The slope of the tangent line in Cartesian coordinates, denoted as $$\frac{dy}{dx}$$, can be found by dividing the rate of change of $$y$$ by the rate of change of $$x$$ with respect to $$\theta$$. We also simplify the expression using trigonometric identities: $$\cos^2 \theta - \sin^2 \theta = \cos(2\theta)$$ and $$2 \sin \theta \cos \theta = \sin(2\theta)$$.

$$\frac{dy}{dx} = \frac{\frac{dy}{d\theta}}{\frac{dx}{d\theta}} = \frac{3 \cos^2 \theta - 3 \sin^2 \theta}{-6 \sin \theta \cos \theta}$$
$$ = \frac{3(\cos^2 \theta - \sin^2 \theta)}{-3(2 \sin \theta \cos \theta)}$$
$$ = \frac{3 \cos(2\theta)}{-3 \sin(2\theta)}$$
$$ = -\frac{\cos(2\theta)}{\sin(2\theta)} = -\cot(2\theta)$$

**step4 Find Points with Horizontal Tangent Lines**

A tangent line is horizontal when its slope is zero. This occurs when the numerator of the slope formula is zero, provided the denominator is not zero simultaneously. So, we set $$\frac{dy}{d\theta} = 0$$ and ensure $$\frac{dx}{d\theta} \neq 0$$.

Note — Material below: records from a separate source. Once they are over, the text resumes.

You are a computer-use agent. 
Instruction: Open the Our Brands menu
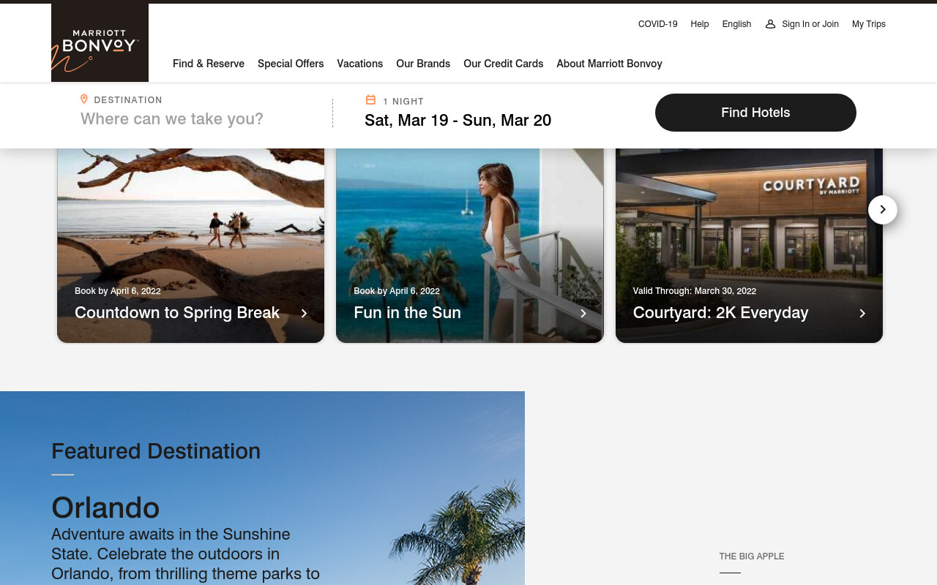[423, 64]
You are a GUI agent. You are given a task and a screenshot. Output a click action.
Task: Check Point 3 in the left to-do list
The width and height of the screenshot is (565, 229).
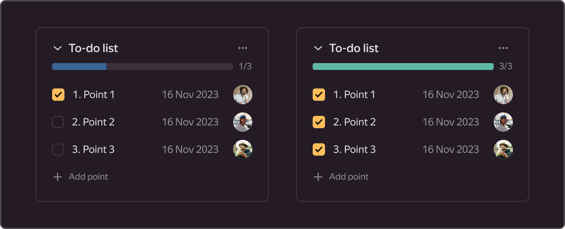[x=58, y=149]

$$\frac{dy}{d\theta} = 3 \cos(2\theta) = 0$$

This means $$\cos(2\theta) = 0$$. The general solutions for this are $$2\theta = \frac{\pi}{2} + n\pi$$, where $$n$$ is an integer. For the circle defined by $$r = 3 \cos \theta$$, one full revolution is traced for $$\theta$$ from $$0$$ to $$\pi$$. So we consider values of $$\theta$$ within this range.

$$2\theta = \frac{\pi}{2} \implies \theta = \frac{\pi}{4}$$
$$2\theta = \frac{3\pi}{2} \implies \theta = \frac{3\pi}{4}$$

Now, we find the Cartesian coordinates ($$x, y$$) for these $$\theta$$ values.

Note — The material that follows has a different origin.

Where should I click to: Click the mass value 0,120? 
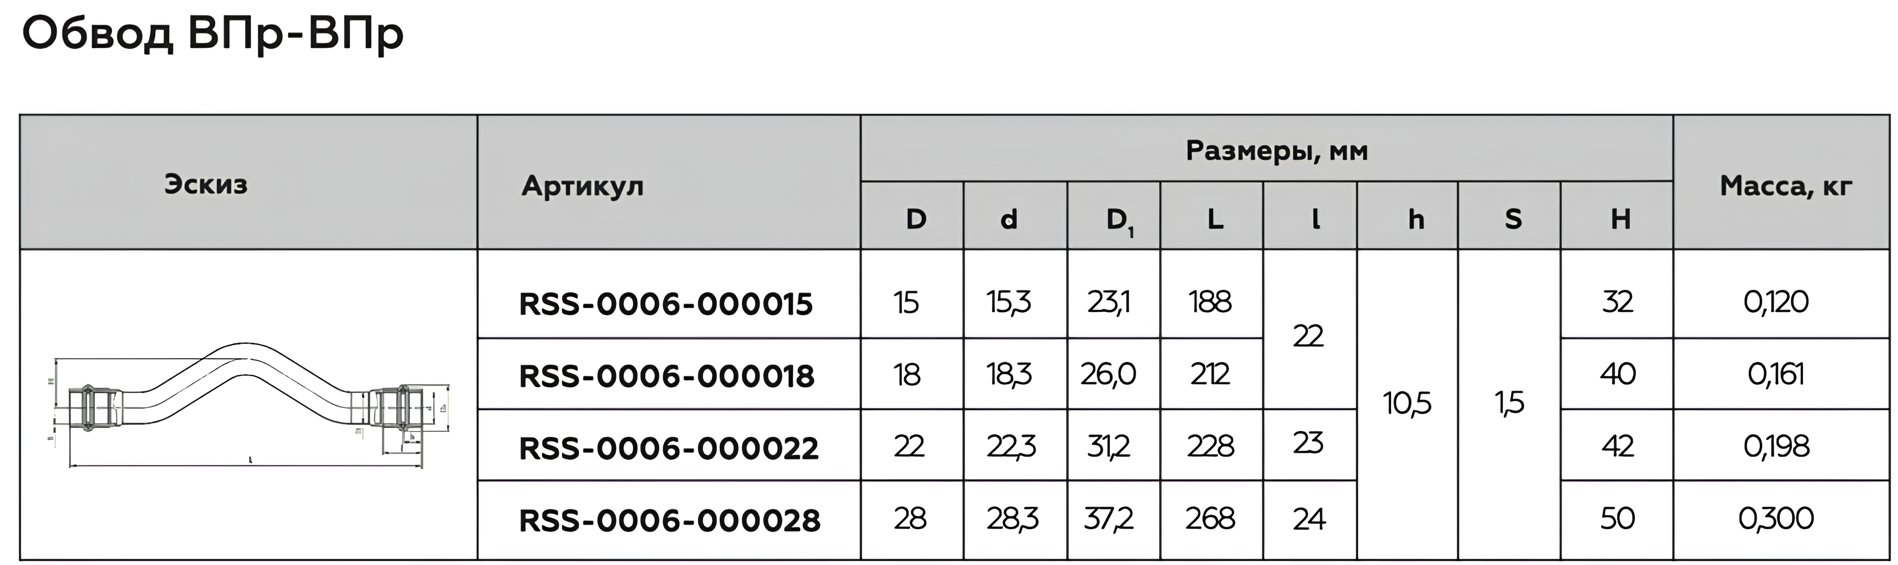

For $$\theta = \frac{\pi}{4}$$:

$$r = 3 \cos(\frac{\pi}{4}) = 3 \frac{\sqrt{2}}{2}$$
$$x = r \cos \theta = (3 \frac{\sqrt{2}}{2})(\frac{\sqrt{2}}{2}) = 3 \frac{2}{4} = \frac{3}{2}$$
$$y = r \sin \theta = (3 \frac{\sqrt{2}}{2})(\frac{\sqrt{2}}{2}) = 3 \frac{2}{4} = \frac{3}{2}$$

Point 1: $$(\frac{3}{2}, \frac{3}{2})$$.

For $$\theta = \frac{3\pi}{4}$$:

$$r = 3 \cos(\frac{3\pi}{4}) = 3 (-\frac{\sqrt{2}}{2}) = -\frac{3\sqrt{2}}{2}$$
$$x = r \cos \theta = (-\frac{3\sqrt{2}}{2})(-\frac{\sqrt{2}}{2}) = 3 \frac{2}{4} = \frac{3}{2}$$
$$y = r \sin \theta = (-\frac{3\sqrt{2}}{2})(\frac{\sqrt{2}}{2}) = -3 \frac{2}{4} = -\frac{3}{2}$$

Point 2: $$(\frac{3}{2}, -\frac{3}{2})$$.
We verify that for these $$\theta$$ values, $$\frac{dx}{d\theta} = -6 \sin \theta \cos \theta = -3 \sin(2\theta)$$ is not zero. For $$\theta = \frac{\pi}{4}$$, $$\sin(2\theta) = \sin(\frac{\pi}{2}) = 1 \neq 0$$. For $$\theta = \frac{3\pi}{4}$$, $$\sin(2\theta) = \sin(\frac{3\pi}{2}) = -1 \neq 0$$. So these points are valid.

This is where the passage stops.